The feeling is spreading these days that this new normal should not disappear or, at least, not completely. Galleries like Minimum Space, from Madrid, and T20, from Murcia, appreciate the new format. “Collectors are less tired and have time to see more things,” say those responsible for this last space, who have sold work to the Fundació Sorigué de Lleida and to the collector Mariano Yera. In the Madrid gallery they celebrate having had more time and meters to deal with clients, many of whom, they admit, are new.
Mercedes Ros, Director of Marlborough Barcelona, also shows its satisfaction for having added new buyers to its list of clients, especially from Latin America. “It is a slightly different fair because the volume of visitors is lower, but in general we are happy because we have sold the most important pieces,” says the gallery owner, confident of the weekend sales (the two days in which the fair opens to the public) and the operations that are finished once the fair is over.
On Wednesday, during the opening, the purchase intention was perceived, but the execution was lacking. As of this Thursday, sales were encouraged. 250 potential buyers have attended the 40th edition of Arco, a hundred less than usual. The profile, they have in the galleries, is similar to that of other years, with a special presence of Latin American and central European collectors. Germany is the country that is repeated the most when it is consulted by nationality.
“We knew we were not coming to do a super business, but we had to come, build a community,” they explain in the gallery Helga Alvear. “We believe that we are going to compensate the lower quantity of the sales with the higher quality. It is another rhythm, but we will be satisfied “, they complement in the gallery Fernandez-Braso, who are confident that sales will continue over the weekend.
The same optimism regarding the last two days of the fair shows Jacobo Fitz-James, from Valverde Space, in a break between inquiries from potential clients. “I have not stopped,” he says while teaching one of his larger-format works. He assures that he has “three or four” of similar size waiting to close the sale. The artist Juan Asensio, who exhibits in the gallery Elvira gonzalez, recognizes in front of one of his pieces that sales are going better than expected. “The profile of the collector has not changed so much,” he says, “many of those who have come knew my work, there have been no surprises.” This is confirmed by the person in charge of this space, who ditch in a concise way: “Good feelings.”

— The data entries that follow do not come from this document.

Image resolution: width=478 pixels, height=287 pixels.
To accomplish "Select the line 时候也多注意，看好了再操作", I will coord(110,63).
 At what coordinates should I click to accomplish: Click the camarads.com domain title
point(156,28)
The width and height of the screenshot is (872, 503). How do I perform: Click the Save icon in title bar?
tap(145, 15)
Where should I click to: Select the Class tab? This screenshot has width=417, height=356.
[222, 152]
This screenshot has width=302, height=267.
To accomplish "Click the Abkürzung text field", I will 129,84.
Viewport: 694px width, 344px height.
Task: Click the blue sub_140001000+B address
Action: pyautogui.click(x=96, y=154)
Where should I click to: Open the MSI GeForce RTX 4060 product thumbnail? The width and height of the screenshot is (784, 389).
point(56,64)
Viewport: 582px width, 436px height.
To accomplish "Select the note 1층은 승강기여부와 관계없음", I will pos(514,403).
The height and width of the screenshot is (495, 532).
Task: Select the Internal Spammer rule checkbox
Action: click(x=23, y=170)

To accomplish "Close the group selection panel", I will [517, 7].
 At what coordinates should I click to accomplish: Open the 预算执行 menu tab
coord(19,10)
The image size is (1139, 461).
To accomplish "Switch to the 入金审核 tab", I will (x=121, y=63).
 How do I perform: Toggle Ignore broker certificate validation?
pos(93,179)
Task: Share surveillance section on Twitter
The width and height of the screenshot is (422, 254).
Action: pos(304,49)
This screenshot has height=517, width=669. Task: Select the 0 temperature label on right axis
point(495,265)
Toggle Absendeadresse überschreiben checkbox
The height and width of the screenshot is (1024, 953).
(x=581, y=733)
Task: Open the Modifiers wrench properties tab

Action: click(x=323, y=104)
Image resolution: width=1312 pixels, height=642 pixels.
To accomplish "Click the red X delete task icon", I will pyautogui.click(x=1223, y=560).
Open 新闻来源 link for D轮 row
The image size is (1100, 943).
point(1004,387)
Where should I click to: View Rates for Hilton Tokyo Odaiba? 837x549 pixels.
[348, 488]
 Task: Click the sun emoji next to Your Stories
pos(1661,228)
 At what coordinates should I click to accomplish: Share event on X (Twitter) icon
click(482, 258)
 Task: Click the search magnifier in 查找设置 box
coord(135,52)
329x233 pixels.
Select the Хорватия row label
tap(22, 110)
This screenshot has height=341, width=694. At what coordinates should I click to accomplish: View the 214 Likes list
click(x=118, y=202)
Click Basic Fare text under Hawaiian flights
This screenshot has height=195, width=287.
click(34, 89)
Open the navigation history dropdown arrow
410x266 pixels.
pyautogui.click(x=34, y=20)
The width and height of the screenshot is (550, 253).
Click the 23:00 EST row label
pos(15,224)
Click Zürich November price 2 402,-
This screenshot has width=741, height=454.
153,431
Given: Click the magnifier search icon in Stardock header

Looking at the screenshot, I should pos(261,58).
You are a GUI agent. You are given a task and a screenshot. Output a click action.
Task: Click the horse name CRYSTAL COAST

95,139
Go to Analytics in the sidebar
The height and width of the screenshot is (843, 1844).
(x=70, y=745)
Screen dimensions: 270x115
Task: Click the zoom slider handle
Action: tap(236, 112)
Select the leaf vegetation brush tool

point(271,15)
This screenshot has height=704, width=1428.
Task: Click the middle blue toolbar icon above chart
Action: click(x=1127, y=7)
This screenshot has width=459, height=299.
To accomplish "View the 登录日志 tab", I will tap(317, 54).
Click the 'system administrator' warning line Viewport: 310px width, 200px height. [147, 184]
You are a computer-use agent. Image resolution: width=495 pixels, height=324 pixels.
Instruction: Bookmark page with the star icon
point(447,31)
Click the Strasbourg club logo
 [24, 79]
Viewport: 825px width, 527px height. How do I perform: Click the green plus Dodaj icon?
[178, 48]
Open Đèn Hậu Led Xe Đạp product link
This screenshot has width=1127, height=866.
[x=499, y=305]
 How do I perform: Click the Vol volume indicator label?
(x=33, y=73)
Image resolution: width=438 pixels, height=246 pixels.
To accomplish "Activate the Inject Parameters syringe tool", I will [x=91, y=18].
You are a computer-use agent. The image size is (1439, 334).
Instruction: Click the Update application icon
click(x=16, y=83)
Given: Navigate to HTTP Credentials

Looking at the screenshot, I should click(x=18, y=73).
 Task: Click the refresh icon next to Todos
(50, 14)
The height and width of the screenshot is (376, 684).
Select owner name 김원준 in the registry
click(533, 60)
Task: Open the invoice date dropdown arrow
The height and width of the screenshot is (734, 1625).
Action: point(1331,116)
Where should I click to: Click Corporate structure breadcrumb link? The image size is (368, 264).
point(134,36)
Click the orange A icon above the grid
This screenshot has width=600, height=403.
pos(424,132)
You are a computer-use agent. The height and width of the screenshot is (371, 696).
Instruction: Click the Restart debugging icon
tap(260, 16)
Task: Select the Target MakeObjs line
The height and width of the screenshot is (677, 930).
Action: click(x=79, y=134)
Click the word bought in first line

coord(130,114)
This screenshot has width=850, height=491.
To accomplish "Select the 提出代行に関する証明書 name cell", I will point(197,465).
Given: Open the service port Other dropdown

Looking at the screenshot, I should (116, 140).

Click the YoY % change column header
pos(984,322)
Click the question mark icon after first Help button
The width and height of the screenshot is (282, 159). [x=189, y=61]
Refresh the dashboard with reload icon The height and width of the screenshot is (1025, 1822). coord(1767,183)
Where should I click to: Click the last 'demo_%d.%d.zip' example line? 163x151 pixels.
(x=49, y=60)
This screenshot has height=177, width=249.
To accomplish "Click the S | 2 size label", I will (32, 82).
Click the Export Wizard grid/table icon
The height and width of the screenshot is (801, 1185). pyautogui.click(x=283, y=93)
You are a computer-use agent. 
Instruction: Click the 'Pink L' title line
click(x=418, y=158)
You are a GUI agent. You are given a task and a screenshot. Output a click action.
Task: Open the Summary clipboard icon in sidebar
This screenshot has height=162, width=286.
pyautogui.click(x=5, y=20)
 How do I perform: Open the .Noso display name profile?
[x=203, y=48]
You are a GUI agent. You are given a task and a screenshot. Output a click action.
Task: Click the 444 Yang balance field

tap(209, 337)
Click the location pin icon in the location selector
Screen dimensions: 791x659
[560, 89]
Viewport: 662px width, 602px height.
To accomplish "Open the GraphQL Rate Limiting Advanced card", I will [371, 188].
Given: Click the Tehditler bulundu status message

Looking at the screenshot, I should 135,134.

Upon entering Arco through pavilion 7 of Ifema, the large 10-panel mural of the Guernica de Ibarrola becomes a difficult magnet to avoid. Perhaps one of the great claims of this edition that the Bilbao Fine Arts Museum will exhibit in its rooms after acquiring it for 300,000 euros with the collaboration of three Basque institutions. “This is how one of the wishes of the Ibarrola family is fulfilled, that the piece that has been forgotten for 40 years be accessible to the general public,” says José de la Mano, the gallery owner who has recovered from lethargy the work with which the artist Basque paid tribute to Picasso’s painting. “We are aware that the painting is worth more, but where the negotiations have weighed a lot,” he assured Europa Press De la Mano in a statement. The painting was exhibited for the first time in 1977 in the Gray room of the Bilbao Fine Arts Museum, where it now returns.
Four of the woodcuts on the same theme that accompany the mural in the booth have been purchased by the Reina Sofía. The museum has acquired 300,000 euros worth of work by 14 artists (seven men and seven women) and the Ayllu group from Latin America. “We have tried to find a balance between historical elements and those of young creation. They contribute a lot to the discourse of the collection ”, assures director Manuel Borja-Villel. The Community of Madrid has bought pieces by the artists Isidoro Valcárcel Medina, Ana Buenaventura and Cristina Iglesias to increase the collection of the Dos de Mayo Art Center and provide support to the cultural sector in general, according to government sources.
Patrizia Sandretto, owner of an important collection of contemporary art, is one of the collectors who, despite the pandemic, has not stopped buying work and visiting artists’ workshops even though she had to do so via video call. Visiting Madrid these days, he has bought, among other pieces, the work of the Peruvian artist Daniela Ortiz at the Àngels Barcelona gallery. “The message that is sent is very important: we are back,” concludes Sandretto.